Dukhiram Majumder

Personal information
- Full name: Dukhiram Majumder
- Date of birth: 1875
- Place of birth: Calcutta, Bengal Presidency, British India
- Date of death: 16 June 1929 (aged 53–54)
- Place of death: Calcutta, Bengal Presidency, British India
- Position: Centre-back

Senior career*
- Years: Team / Apps / (Gls)
- Wellington Club

Managerial career
- Students Union
- ?–1928: Aryan Club

= Dukhiram Majumder =

Indian football coach and manager (1875–1929)

Dukhiram Majumder (born Oomesh Chandra Majumder (উমেশচন্দ্র মজুমদার); also Mazumdar; 1875 – 16 June 1929) was an Indian footballer, football manager, scout and club official, who is regarded as the first football coach in the country. He first understood the importance of Indian players wearing boots.
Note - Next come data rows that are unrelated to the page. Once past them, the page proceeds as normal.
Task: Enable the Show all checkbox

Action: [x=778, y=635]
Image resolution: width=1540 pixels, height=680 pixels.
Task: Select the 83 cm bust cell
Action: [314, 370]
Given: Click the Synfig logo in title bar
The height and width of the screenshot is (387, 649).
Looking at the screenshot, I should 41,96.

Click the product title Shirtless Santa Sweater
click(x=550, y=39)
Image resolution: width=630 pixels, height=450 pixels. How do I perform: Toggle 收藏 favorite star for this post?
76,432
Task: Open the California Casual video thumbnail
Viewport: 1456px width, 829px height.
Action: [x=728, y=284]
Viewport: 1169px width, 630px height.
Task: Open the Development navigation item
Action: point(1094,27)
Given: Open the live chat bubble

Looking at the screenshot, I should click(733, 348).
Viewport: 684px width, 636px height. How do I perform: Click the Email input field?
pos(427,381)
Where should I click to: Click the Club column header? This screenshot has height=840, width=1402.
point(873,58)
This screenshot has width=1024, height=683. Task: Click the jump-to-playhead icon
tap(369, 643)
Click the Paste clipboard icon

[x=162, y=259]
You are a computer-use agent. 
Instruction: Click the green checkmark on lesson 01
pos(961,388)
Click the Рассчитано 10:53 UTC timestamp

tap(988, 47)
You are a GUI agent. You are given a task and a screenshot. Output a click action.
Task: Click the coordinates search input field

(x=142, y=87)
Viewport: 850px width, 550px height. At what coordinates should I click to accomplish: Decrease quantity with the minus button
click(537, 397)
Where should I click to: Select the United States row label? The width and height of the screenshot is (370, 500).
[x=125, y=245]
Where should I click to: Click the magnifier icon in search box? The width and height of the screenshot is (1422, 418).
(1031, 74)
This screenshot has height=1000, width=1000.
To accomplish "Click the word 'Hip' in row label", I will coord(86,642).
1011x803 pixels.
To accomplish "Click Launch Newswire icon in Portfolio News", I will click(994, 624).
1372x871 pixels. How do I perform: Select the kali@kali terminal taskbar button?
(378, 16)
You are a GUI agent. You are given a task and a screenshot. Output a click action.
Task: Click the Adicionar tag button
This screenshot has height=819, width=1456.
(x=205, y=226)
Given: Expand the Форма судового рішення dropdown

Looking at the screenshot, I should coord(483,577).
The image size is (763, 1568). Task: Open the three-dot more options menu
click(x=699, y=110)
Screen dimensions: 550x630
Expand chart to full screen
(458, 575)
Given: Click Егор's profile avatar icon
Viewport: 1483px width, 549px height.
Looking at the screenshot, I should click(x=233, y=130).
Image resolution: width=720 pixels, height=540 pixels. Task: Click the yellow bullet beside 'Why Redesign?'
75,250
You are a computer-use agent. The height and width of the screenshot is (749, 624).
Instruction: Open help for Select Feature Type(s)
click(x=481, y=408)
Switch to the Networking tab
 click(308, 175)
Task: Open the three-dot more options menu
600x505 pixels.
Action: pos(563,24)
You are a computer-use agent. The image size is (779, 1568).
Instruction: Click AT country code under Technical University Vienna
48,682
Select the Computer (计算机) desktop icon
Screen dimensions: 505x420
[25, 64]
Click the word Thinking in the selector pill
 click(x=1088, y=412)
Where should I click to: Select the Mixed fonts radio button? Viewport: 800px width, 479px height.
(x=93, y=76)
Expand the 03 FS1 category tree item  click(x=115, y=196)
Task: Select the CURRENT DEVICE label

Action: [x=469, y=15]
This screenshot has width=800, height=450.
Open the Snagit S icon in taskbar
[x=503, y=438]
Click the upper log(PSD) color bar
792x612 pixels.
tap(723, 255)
During his coaching days, Majumder managed Calcutta Football League side Aryans Club, alongside nurturing talents like Gostha Pal, Shibdas Bhaduri, Syed Abdus Samad, Karuna Bhattacharya, and Balaidas Chatterjee.

==Early life and playing career==
Dukhiram Majumder was born in a Bengali middle class family in Bosepara, Bagbazar, North Calcutta, in 1875. During the age of associations in Bengal, he became involved in football organizations and started playing.

A well-known centre-half during his time, he played barefoot against British army teams. He later went on to play for Wellington Club, which was formed as merger of three native clubs: Boys Club, Friends Club, and Presidency Club — all founded by Nagendra Prasad Sarbadhikari.

==Foundation of Aryan==
Majumder was one of the pupils (other being Kalicharan Mitra, Manmatha Ganguly and Haridas Seal) in the 1880s, who took football as part of life following Nagendra Prasad Sarbadhikari, the "father of Indian football". As a youth, he formed Luner Club in Shyampukur. Majumder later founded a sporting organization named "Students Union" with his friends within Kirti Mitter's (also Mitra) marble palace named Mohun Bagan Villa. That organization broke up due to disagreements over wearing boots and Majumder left Mohun Bagan Villa and went on to form Aryans Club in Maharaja Durga Charan Laha's Telipara field in Shyampukur. Some of those who were against Majumder's Students Union, also left Mohun Bagan Villa and established Bagbazar Club. Those who were outside these two sides, continued to play without boots until the foundation of Mohun Bagan Athletic Club by Bengali aristocratic families of North Calcutta presided over by Bhupendra Nath Bose.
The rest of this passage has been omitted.